Task description:
Give again, unchanged, the line that contains "The height and width of the screenshot is (832, 1090)." together with every line that follows it until the entries end.

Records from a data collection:
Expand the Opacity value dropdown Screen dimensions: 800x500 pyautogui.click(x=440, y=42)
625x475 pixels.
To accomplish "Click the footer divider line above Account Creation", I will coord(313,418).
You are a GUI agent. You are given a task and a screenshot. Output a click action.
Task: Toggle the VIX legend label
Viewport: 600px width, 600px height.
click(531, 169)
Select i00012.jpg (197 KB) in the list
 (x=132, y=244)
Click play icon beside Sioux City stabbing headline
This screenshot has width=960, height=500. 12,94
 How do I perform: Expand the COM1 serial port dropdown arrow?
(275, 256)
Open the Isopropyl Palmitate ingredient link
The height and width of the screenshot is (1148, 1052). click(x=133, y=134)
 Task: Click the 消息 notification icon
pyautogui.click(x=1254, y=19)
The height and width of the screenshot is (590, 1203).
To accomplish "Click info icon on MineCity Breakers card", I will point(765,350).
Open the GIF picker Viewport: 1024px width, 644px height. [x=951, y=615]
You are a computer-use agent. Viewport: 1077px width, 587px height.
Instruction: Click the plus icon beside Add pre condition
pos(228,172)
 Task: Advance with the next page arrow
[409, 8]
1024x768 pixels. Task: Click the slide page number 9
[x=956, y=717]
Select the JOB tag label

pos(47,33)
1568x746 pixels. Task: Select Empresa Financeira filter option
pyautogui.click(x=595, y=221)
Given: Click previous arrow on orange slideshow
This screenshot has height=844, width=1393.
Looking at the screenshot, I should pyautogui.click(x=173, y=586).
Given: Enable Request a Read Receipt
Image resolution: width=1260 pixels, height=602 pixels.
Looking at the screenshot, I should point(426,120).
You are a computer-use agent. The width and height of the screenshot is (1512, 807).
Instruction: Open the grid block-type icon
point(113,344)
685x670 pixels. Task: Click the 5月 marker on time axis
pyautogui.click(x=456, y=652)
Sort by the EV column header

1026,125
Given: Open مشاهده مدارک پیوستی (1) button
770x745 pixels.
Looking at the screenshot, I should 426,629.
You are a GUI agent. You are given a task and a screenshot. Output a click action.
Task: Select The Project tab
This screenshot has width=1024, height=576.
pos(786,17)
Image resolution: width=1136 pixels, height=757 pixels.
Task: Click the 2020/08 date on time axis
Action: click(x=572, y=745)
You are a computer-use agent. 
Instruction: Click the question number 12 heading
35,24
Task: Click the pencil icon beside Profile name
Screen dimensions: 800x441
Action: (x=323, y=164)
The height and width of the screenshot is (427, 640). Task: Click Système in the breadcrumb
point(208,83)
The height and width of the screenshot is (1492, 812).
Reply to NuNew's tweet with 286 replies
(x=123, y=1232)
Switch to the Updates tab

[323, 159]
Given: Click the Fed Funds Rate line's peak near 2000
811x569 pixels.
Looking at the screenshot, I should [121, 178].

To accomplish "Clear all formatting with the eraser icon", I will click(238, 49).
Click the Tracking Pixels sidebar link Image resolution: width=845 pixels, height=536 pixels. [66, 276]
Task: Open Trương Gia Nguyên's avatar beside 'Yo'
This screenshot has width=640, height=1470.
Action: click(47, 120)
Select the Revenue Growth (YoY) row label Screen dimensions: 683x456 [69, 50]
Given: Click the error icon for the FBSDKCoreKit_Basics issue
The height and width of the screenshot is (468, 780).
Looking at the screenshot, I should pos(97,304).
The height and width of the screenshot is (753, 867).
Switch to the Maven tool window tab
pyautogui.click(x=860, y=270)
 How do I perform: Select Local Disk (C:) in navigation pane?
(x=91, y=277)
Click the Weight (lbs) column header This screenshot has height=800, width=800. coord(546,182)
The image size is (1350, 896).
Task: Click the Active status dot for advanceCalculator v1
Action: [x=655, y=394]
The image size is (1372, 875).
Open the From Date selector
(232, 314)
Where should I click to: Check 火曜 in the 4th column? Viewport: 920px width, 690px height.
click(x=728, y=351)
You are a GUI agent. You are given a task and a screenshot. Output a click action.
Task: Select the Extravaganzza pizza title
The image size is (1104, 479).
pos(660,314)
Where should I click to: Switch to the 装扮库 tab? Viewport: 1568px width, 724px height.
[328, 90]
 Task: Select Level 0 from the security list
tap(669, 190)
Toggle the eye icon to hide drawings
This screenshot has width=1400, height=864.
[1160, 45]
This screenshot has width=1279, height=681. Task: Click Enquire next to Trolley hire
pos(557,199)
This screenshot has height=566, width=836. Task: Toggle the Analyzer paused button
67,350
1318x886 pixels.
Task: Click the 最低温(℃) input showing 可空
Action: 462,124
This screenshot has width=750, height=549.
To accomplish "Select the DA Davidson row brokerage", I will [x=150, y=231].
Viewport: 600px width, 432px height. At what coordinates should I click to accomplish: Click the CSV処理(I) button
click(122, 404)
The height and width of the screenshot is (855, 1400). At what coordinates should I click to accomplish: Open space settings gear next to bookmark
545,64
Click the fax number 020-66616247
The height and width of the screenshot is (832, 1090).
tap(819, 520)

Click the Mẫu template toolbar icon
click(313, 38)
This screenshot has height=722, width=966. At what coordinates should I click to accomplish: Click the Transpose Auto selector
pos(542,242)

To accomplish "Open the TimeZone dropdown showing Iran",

Finished task:
The height and width of the screenshot is (832, 1090).
tap(819, 520)

Click the Mẫu template toolbar icon
click(313, 38)
This screenshot has height=722, width=966. At what coordinates should I click to accomplish: Click the Transpose Auto selector
pos(542,242)

To accomplish "Open the TimeZone dropdown showing Iran",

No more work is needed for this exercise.